Careful consideration of environmental enrichment is key for improving the welfare of laboratory animals. Image credit: University College London.
What is environmental enrichment?
The term environmental enrichment can refer to any objects or general practices that enhance the level of physical, mental or social stimulation for captive animals. Good environmental enrichment improves the quality of life for animals by enabling them to carry out natural (species-typical) and desirable behaviours, providing cognitive challenges and opportunities to make choices and have a degree of control over the environment.
A more stimulating environment can be achieved through adapting cage size, design or contents. Equally as important is considering the quality and quantity of social stimulation, with an understanding that, for some species, social enrichment can come from both other animals and human handlers.
Why do we need to evaluate environmental enrichment?
Environmental enrichment needs to be suitable for the species, strain and individuals in question. Unsuitable enrichment items can, at best, go unused or, at worst, cause direct harm to the animals involved (e.g. by causing injury or increasing aggression). Conversely, enrichment that meets the needs of research animals can reduce their stress levels and make them calmer and easier to handle, ultimately improving data quality and benefiting the science. Many new enrichment products reach the market without any prior evaluation of their success in improving animal welfare.
Taking a science-based approach to evaluating enrichment items will allow you to demonstrate their suitability and effectiveness for the animals in your care.
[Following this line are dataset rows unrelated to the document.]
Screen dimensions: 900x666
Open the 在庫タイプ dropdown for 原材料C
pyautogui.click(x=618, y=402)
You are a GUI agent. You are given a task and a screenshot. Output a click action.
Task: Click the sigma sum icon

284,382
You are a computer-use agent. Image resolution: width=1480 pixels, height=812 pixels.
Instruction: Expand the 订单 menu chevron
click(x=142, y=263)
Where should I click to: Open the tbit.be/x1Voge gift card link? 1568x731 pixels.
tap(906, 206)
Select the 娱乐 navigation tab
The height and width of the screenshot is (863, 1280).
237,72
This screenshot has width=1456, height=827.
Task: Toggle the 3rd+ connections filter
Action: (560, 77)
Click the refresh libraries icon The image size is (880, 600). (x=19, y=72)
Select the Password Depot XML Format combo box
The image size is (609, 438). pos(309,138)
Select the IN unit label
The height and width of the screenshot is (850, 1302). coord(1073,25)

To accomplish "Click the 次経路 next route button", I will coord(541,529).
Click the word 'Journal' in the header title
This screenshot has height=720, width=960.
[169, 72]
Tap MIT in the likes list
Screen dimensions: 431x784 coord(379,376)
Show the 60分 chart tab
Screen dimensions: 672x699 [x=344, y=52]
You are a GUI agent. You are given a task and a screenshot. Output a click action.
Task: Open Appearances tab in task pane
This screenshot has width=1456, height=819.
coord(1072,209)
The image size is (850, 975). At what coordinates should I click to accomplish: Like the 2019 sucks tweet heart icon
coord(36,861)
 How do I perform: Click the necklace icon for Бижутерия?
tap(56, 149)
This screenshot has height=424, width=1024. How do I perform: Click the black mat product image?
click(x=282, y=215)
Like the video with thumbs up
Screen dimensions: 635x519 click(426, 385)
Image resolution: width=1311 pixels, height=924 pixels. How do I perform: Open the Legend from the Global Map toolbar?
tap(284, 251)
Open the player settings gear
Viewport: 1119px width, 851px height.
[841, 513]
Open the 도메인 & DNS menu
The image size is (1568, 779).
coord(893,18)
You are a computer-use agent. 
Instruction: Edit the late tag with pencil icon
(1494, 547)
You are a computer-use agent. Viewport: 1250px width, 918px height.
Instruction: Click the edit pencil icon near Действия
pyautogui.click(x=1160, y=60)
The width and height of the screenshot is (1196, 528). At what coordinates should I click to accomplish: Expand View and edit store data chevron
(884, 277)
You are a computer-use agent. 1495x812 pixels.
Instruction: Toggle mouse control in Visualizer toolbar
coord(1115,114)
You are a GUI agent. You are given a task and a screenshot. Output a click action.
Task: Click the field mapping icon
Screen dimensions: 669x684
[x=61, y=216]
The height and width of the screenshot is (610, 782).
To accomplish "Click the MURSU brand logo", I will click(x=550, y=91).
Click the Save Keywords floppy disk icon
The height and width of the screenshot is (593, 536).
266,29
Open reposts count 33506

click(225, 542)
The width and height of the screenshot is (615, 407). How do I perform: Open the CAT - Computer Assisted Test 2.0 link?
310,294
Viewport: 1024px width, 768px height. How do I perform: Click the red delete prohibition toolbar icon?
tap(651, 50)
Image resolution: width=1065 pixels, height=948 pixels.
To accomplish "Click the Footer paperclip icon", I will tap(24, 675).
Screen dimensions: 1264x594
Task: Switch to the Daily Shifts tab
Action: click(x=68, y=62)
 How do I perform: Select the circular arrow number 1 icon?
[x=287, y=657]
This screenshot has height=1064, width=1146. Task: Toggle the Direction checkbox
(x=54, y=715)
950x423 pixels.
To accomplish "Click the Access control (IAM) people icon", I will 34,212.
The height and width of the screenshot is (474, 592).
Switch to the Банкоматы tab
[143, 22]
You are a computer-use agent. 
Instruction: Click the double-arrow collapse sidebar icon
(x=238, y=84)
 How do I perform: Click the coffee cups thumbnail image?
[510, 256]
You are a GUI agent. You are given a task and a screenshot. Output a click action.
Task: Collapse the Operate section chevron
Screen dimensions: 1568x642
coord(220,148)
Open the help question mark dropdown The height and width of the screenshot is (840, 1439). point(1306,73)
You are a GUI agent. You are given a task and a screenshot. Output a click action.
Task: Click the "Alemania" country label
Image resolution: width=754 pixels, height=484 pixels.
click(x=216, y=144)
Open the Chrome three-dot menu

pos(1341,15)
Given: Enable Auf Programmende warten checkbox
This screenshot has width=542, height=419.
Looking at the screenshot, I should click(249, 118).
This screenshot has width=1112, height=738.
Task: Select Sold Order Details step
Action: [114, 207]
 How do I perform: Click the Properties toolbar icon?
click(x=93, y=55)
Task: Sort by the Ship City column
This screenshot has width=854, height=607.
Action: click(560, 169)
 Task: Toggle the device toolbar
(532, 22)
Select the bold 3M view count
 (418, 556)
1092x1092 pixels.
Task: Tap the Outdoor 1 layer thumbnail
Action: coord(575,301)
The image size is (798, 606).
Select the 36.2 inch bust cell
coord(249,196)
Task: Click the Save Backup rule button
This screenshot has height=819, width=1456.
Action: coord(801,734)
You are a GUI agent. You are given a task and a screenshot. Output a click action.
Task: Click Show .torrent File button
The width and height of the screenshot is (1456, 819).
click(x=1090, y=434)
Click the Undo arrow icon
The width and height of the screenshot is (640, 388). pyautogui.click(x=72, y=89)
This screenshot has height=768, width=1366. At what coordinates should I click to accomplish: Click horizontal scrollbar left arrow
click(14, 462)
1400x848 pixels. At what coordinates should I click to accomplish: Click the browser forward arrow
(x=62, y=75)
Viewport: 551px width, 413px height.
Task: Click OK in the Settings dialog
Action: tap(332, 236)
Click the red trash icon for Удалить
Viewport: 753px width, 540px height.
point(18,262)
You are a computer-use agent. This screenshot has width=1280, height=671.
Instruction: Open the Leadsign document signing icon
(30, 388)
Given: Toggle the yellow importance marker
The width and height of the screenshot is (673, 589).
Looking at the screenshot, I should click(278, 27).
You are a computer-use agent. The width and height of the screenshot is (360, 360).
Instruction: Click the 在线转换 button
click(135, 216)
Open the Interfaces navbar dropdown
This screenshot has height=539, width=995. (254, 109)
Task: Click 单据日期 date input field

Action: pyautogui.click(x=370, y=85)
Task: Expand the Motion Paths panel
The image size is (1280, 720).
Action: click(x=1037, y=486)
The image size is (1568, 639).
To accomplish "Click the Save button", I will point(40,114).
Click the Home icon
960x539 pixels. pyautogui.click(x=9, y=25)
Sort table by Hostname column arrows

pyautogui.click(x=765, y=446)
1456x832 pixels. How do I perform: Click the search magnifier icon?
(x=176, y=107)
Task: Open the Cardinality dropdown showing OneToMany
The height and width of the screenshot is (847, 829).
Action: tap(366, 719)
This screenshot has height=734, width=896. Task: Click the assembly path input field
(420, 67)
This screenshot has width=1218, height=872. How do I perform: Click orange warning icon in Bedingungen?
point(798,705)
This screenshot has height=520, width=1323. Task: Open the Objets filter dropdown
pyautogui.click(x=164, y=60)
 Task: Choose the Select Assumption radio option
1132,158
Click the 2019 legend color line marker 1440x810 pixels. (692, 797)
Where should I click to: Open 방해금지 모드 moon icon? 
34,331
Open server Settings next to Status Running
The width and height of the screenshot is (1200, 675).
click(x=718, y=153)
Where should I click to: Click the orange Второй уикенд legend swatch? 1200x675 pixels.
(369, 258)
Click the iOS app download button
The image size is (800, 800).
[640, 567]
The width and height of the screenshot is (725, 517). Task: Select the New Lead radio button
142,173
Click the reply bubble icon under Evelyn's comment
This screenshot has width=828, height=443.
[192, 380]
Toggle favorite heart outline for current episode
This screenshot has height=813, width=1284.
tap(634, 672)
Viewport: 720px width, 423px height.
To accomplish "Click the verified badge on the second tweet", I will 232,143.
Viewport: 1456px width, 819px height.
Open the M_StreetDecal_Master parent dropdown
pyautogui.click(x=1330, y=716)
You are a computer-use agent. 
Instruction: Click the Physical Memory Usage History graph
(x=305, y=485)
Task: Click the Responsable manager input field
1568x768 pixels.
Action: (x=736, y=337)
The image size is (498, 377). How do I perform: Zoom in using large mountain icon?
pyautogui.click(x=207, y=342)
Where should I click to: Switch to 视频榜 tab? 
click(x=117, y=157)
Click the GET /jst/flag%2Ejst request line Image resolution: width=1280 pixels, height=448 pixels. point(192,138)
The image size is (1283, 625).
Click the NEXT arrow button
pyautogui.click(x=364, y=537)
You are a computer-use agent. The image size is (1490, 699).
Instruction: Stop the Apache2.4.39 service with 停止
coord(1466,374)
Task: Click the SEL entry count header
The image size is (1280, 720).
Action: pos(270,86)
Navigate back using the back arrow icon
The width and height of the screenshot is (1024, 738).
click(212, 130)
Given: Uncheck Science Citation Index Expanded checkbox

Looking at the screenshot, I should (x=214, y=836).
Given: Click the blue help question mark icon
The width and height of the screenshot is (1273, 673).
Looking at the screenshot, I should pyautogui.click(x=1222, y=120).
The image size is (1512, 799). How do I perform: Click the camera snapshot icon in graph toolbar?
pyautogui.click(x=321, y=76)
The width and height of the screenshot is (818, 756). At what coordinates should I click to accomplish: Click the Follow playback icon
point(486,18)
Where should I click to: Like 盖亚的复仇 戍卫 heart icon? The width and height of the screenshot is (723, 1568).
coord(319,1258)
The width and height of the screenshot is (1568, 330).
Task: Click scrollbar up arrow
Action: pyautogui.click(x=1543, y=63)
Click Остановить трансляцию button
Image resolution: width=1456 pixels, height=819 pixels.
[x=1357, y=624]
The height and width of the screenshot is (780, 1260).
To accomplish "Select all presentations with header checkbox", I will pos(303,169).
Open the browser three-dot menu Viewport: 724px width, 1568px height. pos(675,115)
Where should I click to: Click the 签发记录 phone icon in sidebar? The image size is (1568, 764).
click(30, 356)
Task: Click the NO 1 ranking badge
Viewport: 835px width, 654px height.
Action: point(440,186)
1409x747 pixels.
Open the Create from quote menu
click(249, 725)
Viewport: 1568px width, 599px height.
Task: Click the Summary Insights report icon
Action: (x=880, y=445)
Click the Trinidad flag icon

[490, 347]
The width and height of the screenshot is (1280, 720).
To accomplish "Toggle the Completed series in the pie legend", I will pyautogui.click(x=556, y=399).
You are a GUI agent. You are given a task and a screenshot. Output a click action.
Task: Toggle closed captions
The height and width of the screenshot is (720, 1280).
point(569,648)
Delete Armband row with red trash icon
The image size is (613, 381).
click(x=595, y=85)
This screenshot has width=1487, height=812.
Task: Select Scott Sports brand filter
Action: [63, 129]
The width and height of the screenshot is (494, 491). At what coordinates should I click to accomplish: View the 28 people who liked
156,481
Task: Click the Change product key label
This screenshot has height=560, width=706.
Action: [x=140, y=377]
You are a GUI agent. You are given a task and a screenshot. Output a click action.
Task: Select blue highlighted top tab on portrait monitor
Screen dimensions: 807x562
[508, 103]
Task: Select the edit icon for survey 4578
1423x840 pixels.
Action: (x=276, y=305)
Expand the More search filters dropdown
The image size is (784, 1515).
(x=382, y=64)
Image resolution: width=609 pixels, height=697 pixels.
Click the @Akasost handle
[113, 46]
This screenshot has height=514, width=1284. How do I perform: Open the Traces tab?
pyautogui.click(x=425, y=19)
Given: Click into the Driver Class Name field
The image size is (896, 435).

Many animal technicians will have a feeling of what kinds of enrichment might be appropriate and effective, but it is in the best interests of the animals and the facility management to back this up with robust data from repeated observations. Enrichment can be time consuming to provide; therefore, it is important for technicians to know that their limited time is not wasted on ineffective enrichment.
Barriers to evaluating environmental enrichment
Most animal technicians appreciate the importance of providing a high quality environment for their animals, but may encounter barriers that prevent them from evaluating enrichment using a scientific approach, some of which are discussed in an NC3Rs blog post. This resource has been designed with these constraints in mind, including a designated section addressing common concerns and FAQs.